I'm trying out this idea for tank dividers. I have no clue if it will work but here is what I did.

I found these things called plastic U clips in the office section at walmart. Then I got some little suction cups for airlines at petco along with some aquarium sealant. I cut the part that holds the airline off the suction cup and the glued the u clips to them with the sealant. The tank divider can then slide into the U clips and be stuck to the aquarium. For something more permenent you could glue the U clips to the glass.


----------



## Cravenne (Dec 20, 2010)

Interesting...

I'd be a little concerned about the edge of the suction cup and the beginning of the blue piece leaving an opening for nosy Bettas. 

Would love to see a pic of it all set up.


----------



## PitGurl (Feb 22, 2011)

Yeah I thought about that.
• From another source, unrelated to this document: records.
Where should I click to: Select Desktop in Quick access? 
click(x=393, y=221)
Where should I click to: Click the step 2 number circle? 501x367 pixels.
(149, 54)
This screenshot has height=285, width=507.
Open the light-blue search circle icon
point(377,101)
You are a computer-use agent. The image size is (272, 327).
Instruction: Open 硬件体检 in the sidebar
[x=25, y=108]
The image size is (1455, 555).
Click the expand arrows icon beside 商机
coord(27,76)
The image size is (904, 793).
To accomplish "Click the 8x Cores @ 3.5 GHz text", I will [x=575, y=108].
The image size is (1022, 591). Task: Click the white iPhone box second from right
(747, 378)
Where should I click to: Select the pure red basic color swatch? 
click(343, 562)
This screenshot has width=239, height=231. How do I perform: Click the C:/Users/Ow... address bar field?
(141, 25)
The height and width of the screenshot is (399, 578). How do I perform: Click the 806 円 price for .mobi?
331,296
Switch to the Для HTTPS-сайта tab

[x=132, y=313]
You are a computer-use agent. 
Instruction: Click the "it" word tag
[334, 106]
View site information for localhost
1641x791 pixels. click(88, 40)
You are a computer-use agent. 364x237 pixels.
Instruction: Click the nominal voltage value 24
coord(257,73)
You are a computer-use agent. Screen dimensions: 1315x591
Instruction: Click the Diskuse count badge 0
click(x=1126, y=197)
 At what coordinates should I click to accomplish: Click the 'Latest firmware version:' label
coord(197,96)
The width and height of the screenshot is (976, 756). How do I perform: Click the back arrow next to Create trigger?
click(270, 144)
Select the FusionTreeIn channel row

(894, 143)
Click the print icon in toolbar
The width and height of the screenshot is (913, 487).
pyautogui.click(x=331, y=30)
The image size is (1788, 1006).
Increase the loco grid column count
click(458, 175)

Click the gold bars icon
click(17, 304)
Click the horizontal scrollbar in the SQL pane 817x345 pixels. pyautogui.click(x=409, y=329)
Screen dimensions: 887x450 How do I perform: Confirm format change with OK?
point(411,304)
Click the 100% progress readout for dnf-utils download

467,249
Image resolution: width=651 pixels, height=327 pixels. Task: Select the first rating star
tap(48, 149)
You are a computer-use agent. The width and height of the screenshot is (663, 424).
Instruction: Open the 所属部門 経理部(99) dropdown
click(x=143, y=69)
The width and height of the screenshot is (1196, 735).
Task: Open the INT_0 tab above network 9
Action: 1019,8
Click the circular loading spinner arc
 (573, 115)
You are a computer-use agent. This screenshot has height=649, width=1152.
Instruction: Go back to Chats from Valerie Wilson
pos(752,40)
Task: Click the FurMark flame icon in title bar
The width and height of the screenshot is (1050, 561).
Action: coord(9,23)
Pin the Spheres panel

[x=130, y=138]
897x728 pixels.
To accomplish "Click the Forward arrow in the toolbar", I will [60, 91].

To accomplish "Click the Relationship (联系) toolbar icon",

It be a pretty tight squeeze but there is always one betta who will get himself/herself into trouble.

Another concern I had was the suction cups not staying stuck. 

I'm going to test for a day before I add any fish.


----------



## Littlebittyfish (Jan 5, 2011)

I think gluing the u clips to the glass might be safer, that way theres no gaps at the sides.Or you could cut the mesh to go around the suction cups.I really like this idea though. I am going to have to look for some of those U clips for when I get a bigger tank.


----------



## k2ofcu (Feb 5, 2011)

PitGurl said:


> Yeah I thought about that. It be a pretty tight squeeze but there is always one betta who will get himself/herself into trouble.
> 
> Another concern I had was the suction cups not staying stuck.
> 
> I'm going to test for a day before I add any fish.


Thanks for that other link (for the $1.70 clips?) and this one.
LOVE the creative use of common things for unusual uses!


----------



## PitGurl (Feb 22, 2011)

Well this idea was a blow. The U clips didn't stick to the sealant and came off the suction cups. Now I'm going to try gluing the U clips directly to the tank. Another 24 hours of drying time. My poor boys are not happy with me cuz there having to stay in little temp tanks.


----------



## Cravenne (Dec 20, 2010)

Sealant didn't work? Hmm...what kind of glue are you using?


----------



## PitGurl (Feb 22, 2011)

It's aqurium sealant. The U clips came right off the glue.


----------



## Littlebittyfish (Jan 5, 2011)

PitGurl said:


> It's aqurium sealant. The U clips came right off the glue.


Did you try using a nail file or sand paper to rough up the side on the u clip you want glued a little bit? It might hold a little better that way.


----------



## tsoto80 (Nov 26, 2010)

This would be a great idea if it would work! I wonder if there is something similar already made like this since the clips wont stay on the suction cups.....I know there is hooks on suction cups but that would not be safe in a tank


----------



## TXsouthrngrl (Feb 27, 2011)

Hmm, I wonder if there could be a way to attach the tubing to the divider and use the tubing suction cups without breaking off that part. I guess if it was plastic mesh, you could cut down the tubing and sew it on with fish line or something.

Sorry...just thinking out loud. I'm thinking of doing the same thing on a 10 so I'm waiting for you guys to perfect it so I can steal your idea...lol )


----------